Mas as duas últimas temporadas deram aos espectadores exatamente o que ninguém precisava: mais Diana e Dodi, Charles e Camilla, Will e Kate; todos os maiores sucessos dos tabloides.
O problema não é simplesmente que a história se aproximava do presente, embora isso também fosse um problema. Há muito menos espaços em branco para preencher depois que o mundo leu as transcrições das conversas telefônicas privadas de Charles e Camilla sobre “quero ser seu absorvente interno”.
Um problema maior é que a especulação que existia se tornou tensa e menos astuta. Parte disso saiu dos trilhos, especialmente na obsessão de Morgan com a abdicação ao trono. Na temporada passada, foi a conversa fictícia de Charles com o primeiro-ministro John Major sobre expulsar a rainha, a cena que causou reação negativa.
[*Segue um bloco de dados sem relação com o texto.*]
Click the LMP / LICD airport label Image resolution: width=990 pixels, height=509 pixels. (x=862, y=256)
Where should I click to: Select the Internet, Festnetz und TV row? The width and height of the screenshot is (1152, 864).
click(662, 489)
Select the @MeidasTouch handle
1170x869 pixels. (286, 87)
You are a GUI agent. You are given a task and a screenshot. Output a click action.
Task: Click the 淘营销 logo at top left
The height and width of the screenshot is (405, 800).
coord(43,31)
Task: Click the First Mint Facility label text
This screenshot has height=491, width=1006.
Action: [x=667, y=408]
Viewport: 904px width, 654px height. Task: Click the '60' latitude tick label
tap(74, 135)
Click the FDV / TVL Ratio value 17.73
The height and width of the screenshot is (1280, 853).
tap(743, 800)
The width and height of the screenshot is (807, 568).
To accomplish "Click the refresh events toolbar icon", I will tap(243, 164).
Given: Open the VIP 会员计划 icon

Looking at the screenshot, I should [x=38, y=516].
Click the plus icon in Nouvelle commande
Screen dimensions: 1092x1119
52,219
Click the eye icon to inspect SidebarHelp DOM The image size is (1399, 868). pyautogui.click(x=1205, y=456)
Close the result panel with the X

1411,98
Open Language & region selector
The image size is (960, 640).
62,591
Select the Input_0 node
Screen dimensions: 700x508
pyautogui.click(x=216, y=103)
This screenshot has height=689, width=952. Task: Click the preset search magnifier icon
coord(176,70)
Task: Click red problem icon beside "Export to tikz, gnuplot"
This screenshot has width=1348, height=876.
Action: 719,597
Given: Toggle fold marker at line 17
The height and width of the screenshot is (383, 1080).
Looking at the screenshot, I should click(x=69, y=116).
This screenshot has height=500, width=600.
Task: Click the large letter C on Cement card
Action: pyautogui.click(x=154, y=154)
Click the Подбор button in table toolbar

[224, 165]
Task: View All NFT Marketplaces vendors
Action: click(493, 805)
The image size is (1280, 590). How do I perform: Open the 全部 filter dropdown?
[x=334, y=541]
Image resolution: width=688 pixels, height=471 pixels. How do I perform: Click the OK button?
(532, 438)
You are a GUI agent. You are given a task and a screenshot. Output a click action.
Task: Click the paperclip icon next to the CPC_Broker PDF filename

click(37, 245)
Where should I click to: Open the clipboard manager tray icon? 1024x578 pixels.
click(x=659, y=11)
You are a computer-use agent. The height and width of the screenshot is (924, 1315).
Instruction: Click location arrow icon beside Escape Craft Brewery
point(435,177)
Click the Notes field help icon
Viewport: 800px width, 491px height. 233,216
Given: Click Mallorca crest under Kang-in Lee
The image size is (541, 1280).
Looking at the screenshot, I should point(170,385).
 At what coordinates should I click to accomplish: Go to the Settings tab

Uma variação desse momento é retomada no desajeitado episódio final da série.
Morgan estava claramente se esforçando para olhar para o futuro e reconhecer a morte de Elizabeth, embora a cronologia da série termine em 2005.
Em uma edição que reúne muitas coisas, a rainha e o príncipe Philip planejam seus próprios funerais. E em uma verdadeira mentira ficcional (spoiler à frente), o programa sugere que no mesmo dia do casamento de Charles e Camilla, Elizabeth esteva muito perto de anunciar que havia decidido abdicar, algo que muitos relatos sugerem que ela nunca teria feito, salvo houvesse alguma incapacidade real.
A última cena da série pode, involuntariamente, trazer à mente o desenho que se tornou viral após a morte da rainha, em que ela aparece ao lado do Urso Paddington indo embora.
Essa conexão ridícula sugere o quão longe o programa se afastou de seu início magnífico ao perder de vista sua heroína verossímil e real.
A parte dois da sexta temporada de The Crown já está no Netflix.